Des jeunes qui font du trois-skis dans la côte King. Des policiers qui patrouillent en ski-doo. Des conversations sur la météo avec de purs inconnus («Y a neigé, hein?» «Mets-en!» «On en a eu une grosse. Même ma souffleuse m'a lâché.» «Lâche pas!?»). Un représentant de la Ville de Sherbrooke qui dit aux nouvelles qu'un déficit est inévitable avec toute cette neige (on s'en fout; on veut juste que les rues soient déblayées comme du monde). On se souviendra longtemps de ce 7 mars 2011 et de cette tempête qui a transformé l'Estrie en un semblant de village du père Noël.
Étant redevenu un skieur au début de l'hiver, j'ai accueilli cette neige avec joie et contentement; il me reste encore quelques belles fins de semaine de ski alpin avant la fin de la saison. D'ailleurs, je me suis promis que j'irais encore au mont Orford, juste au cas, même si ses publicités télévisées rivalisent de nullité avec celles des Résidences Soleil.
Personne ne le souhaite, mais comme nous le rappelait récemment Radio-Canada, cette station de ski pourrait connaître le même sort que celle de Montjoye à la fin de l'hiver, soit le démantèlement de ses installations (en plus de celles du terrain de golf). Après la date butoir du 23 mars prochain, si aucun partenaire sérieux ne soumet de proposition à la MRC de Memphrémagog, le scénario catastrophe sera envisageable. Heureusement, plusieurs entreprises auraient montré de l'intérêt envers le projet de «société d'économie mixte» (la formule public-privé retenue par la MRC). Reste à savoir si elles ont les reins assez solides pour allonger le magot nécessaire (1,5 million de dollars).

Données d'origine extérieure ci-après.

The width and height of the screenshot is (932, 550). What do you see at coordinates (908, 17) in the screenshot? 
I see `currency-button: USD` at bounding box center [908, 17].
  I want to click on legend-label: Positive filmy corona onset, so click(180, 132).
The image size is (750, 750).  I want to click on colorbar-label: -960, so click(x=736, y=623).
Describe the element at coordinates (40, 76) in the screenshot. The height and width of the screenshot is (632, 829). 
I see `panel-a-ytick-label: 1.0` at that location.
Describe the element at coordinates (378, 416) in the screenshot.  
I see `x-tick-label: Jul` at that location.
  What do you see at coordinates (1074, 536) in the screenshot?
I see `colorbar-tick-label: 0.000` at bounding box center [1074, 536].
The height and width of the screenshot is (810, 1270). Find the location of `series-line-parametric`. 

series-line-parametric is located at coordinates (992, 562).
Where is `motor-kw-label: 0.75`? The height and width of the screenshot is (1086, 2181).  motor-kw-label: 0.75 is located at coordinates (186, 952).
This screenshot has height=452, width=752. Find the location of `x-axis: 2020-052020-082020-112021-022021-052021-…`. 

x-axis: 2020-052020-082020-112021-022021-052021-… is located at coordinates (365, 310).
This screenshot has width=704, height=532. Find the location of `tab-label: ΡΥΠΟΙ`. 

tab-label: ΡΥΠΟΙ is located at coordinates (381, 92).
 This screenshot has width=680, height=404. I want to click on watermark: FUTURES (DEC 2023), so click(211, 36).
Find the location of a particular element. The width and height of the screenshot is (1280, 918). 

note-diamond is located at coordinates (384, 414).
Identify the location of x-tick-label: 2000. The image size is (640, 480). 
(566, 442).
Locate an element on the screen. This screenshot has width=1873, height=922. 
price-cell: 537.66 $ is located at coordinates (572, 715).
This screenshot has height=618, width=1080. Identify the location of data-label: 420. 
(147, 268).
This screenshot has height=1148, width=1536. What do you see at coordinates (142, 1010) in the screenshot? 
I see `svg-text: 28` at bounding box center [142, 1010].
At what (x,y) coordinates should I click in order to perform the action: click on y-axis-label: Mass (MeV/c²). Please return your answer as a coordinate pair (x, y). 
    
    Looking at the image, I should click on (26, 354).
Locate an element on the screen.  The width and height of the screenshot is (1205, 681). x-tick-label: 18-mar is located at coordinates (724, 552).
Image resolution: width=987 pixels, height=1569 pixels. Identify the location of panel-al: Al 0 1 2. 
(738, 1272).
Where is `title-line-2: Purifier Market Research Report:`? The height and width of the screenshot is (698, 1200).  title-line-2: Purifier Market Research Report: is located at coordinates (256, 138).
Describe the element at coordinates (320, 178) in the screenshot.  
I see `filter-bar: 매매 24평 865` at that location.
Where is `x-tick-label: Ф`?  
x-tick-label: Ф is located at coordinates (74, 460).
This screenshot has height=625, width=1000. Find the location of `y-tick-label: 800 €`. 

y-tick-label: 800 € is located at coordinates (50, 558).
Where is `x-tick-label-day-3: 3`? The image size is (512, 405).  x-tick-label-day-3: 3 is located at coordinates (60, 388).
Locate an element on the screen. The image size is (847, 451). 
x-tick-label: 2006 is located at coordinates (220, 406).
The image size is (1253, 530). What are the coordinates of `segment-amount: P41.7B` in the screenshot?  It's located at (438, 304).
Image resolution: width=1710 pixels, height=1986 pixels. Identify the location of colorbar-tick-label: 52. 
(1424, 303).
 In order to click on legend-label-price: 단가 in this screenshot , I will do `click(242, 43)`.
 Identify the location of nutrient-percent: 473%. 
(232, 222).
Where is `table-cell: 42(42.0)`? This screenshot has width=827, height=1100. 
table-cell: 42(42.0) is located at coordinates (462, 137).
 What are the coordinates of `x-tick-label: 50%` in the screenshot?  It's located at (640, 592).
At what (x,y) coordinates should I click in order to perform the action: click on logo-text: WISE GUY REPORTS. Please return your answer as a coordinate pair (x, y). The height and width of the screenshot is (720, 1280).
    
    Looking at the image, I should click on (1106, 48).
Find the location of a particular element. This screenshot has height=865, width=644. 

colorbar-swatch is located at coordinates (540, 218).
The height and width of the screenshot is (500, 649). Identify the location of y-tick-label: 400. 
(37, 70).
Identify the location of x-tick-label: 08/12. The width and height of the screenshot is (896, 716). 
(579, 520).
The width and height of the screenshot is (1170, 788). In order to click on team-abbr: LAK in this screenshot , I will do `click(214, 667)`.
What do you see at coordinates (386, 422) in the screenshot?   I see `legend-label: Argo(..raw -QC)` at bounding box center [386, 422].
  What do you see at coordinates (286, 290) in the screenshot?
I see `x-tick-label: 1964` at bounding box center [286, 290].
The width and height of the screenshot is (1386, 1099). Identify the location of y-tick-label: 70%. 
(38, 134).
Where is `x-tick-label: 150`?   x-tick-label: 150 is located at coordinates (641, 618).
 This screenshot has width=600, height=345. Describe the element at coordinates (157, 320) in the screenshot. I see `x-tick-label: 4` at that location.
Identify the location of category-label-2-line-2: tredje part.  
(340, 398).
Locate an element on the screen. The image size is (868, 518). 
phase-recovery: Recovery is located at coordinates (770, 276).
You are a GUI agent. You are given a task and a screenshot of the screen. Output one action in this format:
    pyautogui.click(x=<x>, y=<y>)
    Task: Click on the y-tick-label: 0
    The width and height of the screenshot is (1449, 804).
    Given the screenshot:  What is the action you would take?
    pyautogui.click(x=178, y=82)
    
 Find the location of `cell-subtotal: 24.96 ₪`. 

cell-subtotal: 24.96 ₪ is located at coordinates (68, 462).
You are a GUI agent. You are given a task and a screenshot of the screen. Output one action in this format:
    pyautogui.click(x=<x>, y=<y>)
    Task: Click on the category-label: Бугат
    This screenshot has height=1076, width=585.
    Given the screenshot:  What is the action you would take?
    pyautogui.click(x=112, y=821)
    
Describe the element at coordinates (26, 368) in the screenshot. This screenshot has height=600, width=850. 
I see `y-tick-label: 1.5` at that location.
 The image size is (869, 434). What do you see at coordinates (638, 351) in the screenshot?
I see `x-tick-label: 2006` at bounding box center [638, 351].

Avant de se prendre la tête
Juste pour un court instant, envisageons l'option pessimiste…
Orford sans station de ski, ça ressemblerait à quoi? À un village fantôme? Qu'adviendrait-il de ces commerçants et hôteliers qui dépendent de la manne de skieurs? De plus, la chute de la valeur des propriétés aux abords de la montagne serait inévitable, non? Difficile de contourner le principe de l'offre et de la demande…
Les différents groupes d'environnementalistes et de citoyens ont fait leur devoir en montant aux barricades pour revendiquer que les 459 hectares de terrain qui allaient être vendus soient réintégrés au Parc national du Mont-Orford. On salue leur victoire. Toutefois, sachant qu'ils risquent de se retrouver le bec à l'eau, est-ce que les résidants d'Orford regrettent aujourd'hui d'avoir milité en grand nombre aux côtés de Clémence DesRochers? Je pose la question.
On ne peut pas être contre la vertu… sauf peut-être lorsque celle-ci risque de nuire à la collectivité.
Mais attendons quelques semaines avant de se prendre la tête et de regretter d'avoir fait fuir les investisseurs de l'époque. D'ici là, on se croise les doigts.